I think that the telephone did not directly influence phonetics, but there was probably an indirect influence via the invention of the electrical microphone (without which, no phone) and the development of an understanding of how to convert pressure waves to electricity by varying resistance on an electrical circuit. In my opinion, the most important invention of that time for phonetics was the phonograph since it allowed speech to be captured.
EDIT:
Phonetics refers to the linguistic study of sound at the physical level. There are many allied fields such as anatomy, physics, electronics and psychology that phoneticians call on, where telephones and the like were significant. Focusing just on phonetics and not broader acoustics and the like, the main technique of phonetics up to the invention of the spectrogram was auditory comparison a.k.a. ear-training, followed by some form of palatography. There were occasional uses of the kymograph to show something about airflow, e.g. in Armstrong's Kikuyu book. Independent of what linguists were doing, engineers developed theories of and tools for sound, which naturally could be used by linguists if they were so inclined, some number of years (many) later.
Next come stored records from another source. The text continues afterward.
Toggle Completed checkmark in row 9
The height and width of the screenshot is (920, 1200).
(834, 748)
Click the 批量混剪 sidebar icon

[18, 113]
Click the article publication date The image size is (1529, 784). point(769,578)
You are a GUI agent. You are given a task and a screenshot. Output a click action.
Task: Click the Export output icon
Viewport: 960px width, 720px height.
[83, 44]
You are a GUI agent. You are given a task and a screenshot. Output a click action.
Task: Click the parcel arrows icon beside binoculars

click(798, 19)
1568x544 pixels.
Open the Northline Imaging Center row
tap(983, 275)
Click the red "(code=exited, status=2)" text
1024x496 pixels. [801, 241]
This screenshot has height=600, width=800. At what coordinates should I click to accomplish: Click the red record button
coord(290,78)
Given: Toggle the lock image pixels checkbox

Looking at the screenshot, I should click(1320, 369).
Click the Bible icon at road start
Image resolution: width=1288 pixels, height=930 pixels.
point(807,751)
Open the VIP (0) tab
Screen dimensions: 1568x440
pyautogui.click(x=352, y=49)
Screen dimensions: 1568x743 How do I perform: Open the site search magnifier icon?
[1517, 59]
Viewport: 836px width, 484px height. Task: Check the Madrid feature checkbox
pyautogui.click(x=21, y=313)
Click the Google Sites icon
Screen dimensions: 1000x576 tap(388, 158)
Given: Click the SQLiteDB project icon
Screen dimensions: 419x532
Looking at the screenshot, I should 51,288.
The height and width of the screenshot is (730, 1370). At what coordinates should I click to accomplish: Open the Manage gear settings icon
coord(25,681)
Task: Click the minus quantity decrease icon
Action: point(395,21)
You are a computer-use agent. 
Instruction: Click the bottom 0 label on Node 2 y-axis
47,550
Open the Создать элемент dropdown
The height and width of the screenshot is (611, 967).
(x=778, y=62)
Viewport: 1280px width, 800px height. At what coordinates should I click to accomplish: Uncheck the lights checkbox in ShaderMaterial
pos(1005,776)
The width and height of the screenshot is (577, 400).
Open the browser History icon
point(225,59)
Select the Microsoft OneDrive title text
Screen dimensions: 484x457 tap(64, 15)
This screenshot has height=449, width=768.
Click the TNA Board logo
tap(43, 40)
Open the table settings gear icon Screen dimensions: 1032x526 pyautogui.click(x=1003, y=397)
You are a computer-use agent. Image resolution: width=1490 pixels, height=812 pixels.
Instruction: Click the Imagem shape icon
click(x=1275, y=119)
As I said, the relevance of the electrical microphone was its contribution to transduction from pressure waves to something more easily quantifiable and also manipulable via circuitry and then more abstractly by equations. Working backwards from what phonetics has developed into, digital signal processing is sort of the technological "big bang", and DSP is possible only if there is an electrical-theoretic way to turn pressure waves into current variations (we're out of the domain of phonetics now), and that requires transduction to current (microphone) and quantization circuitry. But you also need a computer to do anything useful with the digitized output. Apart from a very few laboratories such as Haskins and possibly UCLA, phoneticians still had to deal with speech sound at the analog level (hence burnt-paper spectrography) into the 80's.